Bei Verstopfung und Klimakterium hilft Preiselbeere, Rosmarin ist generell gut für die Verdauung. Die Ulme ist der Spezialist für Wunden und Hautprobleme und die Linde, von der das Wort lindern abgeleitet wurde, hilft bei Schlafstörungen. Stress wird durch Feigenbaumknospen entgegengewirkt und bei Husten und Bronchitis ist die Knospe vom Haselstrauch die erste Wahl. Knospen vom Strauch „Wolliger Schneeball“ werden gegen Regelschmerzen verwendet, die Heckenrose gegen Halsschmerzen und die Erle bei Erkältungen und Fieber. Die Schwarze Johannisbeere ist ein Entzündungshemmer, hilft bei Gelenkschmerzen und Heuschnupfen. Dies waren nur die Top Ten … – eine vollständige Liste der Indikationen befindet sich im erwähnten Büchlein, ebenso eine ausführliche illustrierte Beschreibung der Top 23 Knospenpflanzen.
Wie dosiert man die Gemmopräparate?
Ein Sprühstoß in den Mund reicht und das am besten mehrmals über den Tag verteilt. Es gilt – wie eigentlich immer – zu beobachten, ob die gewünschte Wirkung einsetzt und wann sie wieder nachlässt. Bei manchen Indikationen kann auch eine Therapie in viertelstündlichem Abstand hilfreich sein, z. B. bei einem akuten Heuschnupfenanfall oder akuten Regelschmerzen. Wichtig ist es, sobald die gewünschte Wirkung einsetzt, die Abstände wieder zu vergrößern oder die Einnahme völlig einzustellen. Hilft die Behandlung auch nach Stunden noch nicht, dann ist ärztlicher Rat einzuholen. Nebenwirkungen sind übrigens kaum bekannt: Erhöhtes Schwitzen, unangenehmer Uringeruch oder verfärbter Urin, zeitweise Verschlechterung des Hautbildes kommen vor. Dies sind in der Regel Anzeichen dafür, dass der gewünschte Entgiftungsprozess bestens funktioniert.
Appetit zu diesem Thema bekommen und Hunger auf mehr?
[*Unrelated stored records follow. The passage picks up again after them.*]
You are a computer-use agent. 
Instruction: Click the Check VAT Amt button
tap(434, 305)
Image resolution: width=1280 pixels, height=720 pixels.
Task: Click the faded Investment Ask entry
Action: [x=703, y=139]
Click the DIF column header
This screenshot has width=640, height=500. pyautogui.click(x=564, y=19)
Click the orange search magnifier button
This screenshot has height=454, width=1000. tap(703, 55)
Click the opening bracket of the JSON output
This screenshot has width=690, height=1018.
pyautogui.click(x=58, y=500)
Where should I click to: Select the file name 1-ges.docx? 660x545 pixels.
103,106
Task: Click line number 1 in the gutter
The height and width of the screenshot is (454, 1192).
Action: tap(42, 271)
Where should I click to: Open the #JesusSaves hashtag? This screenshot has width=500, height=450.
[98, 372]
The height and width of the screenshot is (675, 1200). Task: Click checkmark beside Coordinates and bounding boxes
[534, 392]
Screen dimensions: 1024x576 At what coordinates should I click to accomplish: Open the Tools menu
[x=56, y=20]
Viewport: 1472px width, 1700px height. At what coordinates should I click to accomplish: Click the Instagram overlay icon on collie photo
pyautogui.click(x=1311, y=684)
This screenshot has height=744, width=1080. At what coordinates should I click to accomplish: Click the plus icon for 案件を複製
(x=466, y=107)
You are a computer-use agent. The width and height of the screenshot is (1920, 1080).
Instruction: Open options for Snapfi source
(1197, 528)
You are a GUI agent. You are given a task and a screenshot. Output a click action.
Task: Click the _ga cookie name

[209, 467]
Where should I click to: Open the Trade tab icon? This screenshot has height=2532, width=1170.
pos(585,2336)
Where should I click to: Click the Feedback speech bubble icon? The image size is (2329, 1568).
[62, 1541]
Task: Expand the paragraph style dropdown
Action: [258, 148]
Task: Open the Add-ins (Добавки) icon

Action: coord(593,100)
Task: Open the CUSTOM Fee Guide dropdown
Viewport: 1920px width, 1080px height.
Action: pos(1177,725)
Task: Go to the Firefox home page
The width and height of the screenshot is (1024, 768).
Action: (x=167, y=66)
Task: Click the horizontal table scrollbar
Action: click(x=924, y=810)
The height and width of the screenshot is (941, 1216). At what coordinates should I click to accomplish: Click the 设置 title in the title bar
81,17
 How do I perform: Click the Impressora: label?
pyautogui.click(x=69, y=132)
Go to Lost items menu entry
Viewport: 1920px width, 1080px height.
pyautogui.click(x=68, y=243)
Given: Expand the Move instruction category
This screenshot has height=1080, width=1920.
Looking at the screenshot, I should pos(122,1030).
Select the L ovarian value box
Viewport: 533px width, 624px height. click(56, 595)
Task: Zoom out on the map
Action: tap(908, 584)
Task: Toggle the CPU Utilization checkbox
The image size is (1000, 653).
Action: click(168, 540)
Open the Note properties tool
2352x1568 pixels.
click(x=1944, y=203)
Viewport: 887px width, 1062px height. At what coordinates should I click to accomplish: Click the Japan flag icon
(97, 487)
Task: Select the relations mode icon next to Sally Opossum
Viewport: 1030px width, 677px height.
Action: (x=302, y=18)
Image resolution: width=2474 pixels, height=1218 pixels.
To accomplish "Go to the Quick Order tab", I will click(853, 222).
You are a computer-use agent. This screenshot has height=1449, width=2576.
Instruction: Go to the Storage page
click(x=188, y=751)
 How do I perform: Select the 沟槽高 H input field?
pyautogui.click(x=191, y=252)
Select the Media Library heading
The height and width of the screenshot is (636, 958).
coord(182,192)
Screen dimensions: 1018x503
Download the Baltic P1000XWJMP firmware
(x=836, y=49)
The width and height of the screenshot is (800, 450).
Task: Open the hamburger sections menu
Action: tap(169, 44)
Wer Appetit auf diese tolle Therapieform, die man selbst durchführen kann und die weitgehend risikofrei ist, bekommen hat, findet inzwischen einige Websites zu dem Thema. Die Freiburger Heilpflanzenschule (3) bietet alle möglichen Fachseminare, Infoabende und Kurse, ja sogar regelrechte Lehrgänge (4), dazu an. Eine unfassbar vielseitige Informationsplattform mit einer umfassenden Übersicht zu den Indikationen und empfohlenen Therapien bietet die Website „Gemmo.de“ (5) an, die ein lebendiges Projekt aus der Schweiz ist, an dem alle mitwirken und ihr Wissen und ihre Erfahrungen einbringen. Natürlich gibt es auch auf Videoportalen hilfreiche Videos zur Herstellung, zum Sammeln und Anwenden. (6)(7)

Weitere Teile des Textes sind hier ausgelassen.